Start of INPUT
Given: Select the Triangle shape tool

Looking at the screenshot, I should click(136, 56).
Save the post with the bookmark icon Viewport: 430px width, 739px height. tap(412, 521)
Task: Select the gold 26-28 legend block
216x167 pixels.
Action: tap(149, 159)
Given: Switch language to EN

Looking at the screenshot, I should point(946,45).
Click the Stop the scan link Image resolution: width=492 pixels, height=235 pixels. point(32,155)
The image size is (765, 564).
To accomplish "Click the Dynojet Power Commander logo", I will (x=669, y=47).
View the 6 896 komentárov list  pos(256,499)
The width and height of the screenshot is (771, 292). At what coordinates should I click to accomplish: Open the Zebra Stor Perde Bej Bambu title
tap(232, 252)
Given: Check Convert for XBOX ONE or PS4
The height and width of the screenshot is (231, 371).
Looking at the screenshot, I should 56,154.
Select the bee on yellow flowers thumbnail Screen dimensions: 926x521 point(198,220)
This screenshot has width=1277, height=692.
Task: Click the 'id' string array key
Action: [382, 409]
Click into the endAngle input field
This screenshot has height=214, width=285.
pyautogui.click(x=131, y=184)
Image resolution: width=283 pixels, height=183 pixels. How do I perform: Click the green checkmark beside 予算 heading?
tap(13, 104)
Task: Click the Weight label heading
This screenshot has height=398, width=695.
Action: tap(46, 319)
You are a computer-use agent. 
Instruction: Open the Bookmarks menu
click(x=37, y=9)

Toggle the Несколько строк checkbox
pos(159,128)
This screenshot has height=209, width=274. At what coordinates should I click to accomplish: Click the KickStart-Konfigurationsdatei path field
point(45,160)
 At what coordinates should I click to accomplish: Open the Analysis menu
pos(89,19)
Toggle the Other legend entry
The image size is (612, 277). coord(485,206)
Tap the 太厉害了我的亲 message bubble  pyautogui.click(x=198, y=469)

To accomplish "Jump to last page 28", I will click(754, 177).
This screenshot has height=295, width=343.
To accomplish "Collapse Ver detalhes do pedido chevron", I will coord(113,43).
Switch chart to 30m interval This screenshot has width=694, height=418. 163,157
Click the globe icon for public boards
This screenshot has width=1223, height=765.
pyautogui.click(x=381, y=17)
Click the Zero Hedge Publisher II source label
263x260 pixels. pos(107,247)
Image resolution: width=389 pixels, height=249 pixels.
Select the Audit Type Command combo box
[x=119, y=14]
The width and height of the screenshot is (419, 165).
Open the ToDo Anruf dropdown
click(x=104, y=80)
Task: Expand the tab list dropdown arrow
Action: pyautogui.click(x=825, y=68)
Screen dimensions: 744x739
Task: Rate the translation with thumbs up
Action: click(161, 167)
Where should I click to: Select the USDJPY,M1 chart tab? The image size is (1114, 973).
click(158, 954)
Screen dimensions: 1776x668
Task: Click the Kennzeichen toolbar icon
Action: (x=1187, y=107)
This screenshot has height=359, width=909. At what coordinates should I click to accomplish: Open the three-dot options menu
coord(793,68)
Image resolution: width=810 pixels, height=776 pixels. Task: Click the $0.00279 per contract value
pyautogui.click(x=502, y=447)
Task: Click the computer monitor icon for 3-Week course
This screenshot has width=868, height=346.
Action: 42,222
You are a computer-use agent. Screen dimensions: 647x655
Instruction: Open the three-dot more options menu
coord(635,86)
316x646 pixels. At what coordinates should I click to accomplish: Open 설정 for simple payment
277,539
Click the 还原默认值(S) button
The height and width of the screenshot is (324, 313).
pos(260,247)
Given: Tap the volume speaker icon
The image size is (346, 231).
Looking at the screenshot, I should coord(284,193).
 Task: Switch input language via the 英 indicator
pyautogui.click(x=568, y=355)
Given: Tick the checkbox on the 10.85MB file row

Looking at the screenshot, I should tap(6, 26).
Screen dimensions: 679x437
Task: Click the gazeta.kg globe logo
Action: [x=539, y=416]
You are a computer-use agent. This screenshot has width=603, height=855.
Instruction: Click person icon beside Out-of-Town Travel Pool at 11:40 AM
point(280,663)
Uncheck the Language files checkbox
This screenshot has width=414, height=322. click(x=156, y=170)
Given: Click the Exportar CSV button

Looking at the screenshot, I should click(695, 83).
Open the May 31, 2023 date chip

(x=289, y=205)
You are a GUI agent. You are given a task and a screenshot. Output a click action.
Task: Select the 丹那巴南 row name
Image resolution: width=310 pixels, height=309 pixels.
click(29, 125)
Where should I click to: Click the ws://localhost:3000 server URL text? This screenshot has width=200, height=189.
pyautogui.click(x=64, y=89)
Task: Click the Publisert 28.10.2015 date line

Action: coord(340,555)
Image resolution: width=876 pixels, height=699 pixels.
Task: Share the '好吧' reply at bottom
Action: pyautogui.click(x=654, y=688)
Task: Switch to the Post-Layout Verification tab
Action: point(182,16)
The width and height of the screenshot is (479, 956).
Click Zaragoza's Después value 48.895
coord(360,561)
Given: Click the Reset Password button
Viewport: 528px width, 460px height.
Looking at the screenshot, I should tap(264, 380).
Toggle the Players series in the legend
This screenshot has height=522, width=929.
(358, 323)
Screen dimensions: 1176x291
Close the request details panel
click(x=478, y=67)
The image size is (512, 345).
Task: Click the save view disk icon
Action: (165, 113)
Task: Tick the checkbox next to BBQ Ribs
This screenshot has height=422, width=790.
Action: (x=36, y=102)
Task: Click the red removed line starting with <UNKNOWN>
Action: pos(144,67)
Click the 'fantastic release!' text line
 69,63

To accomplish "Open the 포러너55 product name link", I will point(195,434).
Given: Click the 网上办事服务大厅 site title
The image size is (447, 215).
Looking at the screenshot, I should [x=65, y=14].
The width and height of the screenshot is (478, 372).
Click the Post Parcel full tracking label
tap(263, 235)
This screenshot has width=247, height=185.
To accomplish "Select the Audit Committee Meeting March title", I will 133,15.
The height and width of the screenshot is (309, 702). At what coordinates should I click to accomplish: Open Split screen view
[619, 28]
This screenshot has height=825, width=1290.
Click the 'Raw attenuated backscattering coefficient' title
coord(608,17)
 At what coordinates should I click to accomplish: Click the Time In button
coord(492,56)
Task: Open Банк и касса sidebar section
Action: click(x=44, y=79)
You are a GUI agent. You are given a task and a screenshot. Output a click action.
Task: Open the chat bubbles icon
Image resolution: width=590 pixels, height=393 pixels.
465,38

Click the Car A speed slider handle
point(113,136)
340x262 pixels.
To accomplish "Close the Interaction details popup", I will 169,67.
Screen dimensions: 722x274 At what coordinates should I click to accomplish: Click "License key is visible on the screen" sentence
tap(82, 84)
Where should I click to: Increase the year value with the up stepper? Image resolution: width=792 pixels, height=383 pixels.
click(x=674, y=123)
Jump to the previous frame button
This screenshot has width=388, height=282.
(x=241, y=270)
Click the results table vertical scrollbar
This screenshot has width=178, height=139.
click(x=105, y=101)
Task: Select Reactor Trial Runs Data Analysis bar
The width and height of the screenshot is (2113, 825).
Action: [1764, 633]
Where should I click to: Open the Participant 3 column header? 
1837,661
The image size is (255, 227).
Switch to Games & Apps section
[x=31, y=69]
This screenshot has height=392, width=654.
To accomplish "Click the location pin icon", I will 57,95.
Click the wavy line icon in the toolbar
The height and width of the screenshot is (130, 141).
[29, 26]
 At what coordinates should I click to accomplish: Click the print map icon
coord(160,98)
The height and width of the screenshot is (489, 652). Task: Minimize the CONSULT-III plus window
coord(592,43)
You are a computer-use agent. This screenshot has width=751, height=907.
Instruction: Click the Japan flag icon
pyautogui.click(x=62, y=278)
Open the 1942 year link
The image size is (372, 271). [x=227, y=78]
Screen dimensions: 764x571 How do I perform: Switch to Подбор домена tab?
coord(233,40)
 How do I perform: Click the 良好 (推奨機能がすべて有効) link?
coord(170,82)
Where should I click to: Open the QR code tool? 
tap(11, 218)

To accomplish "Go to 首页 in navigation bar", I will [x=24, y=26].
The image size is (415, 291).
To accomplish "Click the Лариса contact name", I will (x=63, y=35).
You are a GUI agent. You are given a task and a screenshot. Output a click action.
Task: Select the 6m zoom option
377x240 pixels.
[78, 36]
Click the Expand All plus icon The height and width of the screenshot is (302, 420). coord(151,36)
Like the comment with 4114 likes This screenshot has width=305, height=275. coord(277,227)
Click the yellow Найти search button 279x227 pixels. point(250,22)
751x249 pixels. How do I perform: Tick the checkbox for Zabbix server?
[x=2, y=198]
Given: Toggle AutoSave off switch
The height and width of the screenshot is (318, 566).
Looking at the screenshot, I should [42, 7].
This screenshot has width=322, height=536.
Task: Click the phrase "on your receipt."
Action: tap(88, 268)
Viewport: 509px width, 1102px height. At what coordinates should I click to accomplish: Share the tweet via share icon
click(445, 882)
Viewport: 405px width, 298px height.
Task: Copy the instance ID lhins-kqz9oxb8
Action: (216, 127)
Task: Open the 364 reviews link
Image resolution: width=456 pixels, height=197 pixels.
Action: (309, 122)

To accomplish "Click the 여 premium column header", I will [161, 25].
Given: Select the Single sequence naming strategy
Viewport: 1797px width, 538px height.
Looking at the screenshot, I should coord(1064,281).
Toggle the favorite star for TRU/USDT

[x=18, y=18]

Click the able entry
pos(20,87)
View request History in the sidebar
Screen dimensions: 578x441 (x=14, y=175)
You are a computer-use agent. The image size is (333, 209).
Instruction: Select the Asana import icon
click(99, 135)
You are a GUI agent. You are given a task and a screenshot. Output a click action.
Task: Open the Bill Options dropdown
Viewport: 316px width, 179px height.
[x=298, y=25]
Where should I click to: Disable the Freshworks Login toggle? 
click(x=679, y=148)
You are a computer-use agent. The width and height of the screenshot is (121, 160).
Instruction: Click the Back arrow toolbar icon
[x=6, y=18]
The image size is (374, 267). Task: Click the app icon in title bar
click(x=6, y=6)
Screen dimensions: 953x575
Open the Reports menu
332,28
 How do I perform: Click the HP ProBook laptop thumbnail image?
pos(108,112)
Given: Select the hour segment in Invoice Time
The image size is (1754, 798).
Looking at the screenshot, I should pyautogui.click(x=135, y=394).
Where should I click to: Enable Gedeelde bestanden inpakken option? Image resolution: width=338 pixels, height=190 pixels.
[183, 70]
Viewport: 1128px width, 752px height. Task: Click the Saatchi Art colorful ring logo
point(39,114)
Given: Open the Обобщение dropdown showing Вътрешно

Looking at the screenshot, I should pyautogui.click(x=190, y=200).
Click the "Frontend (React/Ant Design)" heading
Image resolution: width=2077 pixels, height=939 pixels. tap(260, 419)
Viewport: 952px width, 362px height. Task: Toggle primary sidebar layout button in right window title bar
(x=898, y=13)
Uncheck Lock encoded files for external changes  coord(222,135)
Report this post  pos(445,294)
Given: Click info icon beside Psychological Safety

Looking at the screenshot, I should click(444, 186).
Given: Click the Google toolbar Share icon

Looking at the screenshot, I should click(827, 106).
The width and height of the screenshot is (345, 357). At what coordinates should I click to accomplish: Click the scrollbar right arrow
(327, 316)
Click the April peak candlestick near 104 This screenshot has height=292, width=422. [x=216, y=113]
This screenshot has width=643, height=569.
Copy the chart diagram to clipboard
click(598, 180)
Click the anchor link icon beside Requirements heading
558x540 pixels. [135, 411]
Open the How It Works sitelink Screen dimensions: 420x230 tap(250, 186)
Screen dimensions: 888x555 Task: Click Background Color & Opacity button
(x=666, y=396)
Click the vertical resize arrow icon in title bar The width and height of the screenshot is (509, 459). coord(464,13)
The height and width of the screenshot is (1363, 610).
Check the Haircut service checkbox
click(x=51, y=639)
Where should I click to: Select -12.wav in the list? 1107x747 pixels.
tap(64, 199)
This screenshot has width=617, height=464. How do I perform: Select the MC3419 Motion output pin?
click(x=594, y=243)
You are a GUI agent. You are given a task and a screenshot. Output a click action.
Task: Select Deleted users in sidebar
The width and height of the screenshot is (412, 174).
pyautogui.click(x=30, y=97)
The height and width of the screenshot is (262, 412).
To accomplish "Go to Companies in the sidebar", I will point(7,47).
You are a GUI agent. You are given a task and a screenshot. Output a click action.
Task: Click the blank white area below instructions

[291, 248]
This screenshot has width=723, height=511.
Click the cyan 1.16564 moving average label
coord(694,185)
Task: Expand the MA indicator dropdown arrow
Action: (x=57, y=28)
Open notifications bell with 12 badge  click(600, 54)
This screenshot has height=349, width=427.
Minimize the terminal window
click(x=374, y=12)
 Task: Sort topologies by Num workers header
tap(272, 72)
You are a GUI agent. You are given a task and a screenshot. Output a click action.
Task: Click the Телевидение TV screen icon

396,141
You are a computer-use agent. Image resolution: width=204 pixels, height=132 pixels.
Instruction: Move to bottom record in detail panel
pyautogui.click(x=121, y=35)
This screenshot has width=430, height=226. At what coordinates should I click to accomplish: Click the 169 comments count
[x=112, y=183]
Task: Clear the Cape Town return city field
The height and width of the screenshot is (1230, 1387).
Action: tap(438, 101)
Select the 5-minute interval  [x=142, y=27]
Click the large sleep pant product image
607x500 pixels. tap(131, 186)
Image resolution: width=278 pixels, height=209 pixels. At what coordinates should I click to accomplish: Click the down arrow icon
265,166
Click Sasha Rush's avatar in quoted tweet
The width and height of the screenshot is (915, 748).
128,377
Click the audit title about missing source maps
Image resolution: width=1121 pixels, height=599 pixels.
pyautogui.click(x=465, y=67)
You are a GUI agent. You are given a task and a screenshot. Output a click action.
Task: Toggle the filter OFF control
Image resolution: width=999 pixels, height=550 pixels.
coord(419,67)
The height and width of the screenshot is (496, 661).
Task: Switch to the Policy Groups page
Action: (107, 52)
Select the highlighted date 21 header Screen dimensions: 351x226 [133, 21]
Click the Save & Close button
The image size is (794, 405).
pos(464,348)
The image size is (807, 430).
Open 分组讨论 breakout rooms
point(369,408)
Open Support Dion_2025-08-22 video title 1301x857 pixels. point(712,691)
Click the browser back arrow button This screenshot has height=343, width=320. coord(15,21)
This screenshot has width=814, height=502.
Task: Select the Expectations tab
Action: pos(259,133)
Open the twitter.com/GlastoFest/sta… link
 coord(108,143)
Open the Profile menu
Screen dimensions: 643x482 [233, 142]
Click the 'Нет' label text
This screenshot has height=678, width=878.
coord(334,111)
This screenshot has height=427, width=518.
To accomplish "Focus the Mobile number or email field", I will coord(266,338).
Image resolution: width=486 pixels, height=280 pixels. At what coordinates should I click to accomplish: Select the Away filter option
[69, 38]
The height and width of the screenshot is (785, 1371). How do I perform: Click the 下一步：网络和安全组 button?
End of INPUT
What is needed is every line of the records above that contains the word "computer".

You are a computer-use agent. 
Task: Click the computer monitor icon for 3-Week course
You are a computer-use agent. Screen dimensions: 647x655
You are a computer-use agent. This screenshot has width=603, height=855.
You are a computer-use agent. This screenshot has width=751, height=907.
You are a computer-use agent. The image size is (333, 209).
You are a computer-use agent. The width and height of the screenshot is (121, 160).
You are a computer-use agent. Image resolution: width=204 pixels, height=132 pixels.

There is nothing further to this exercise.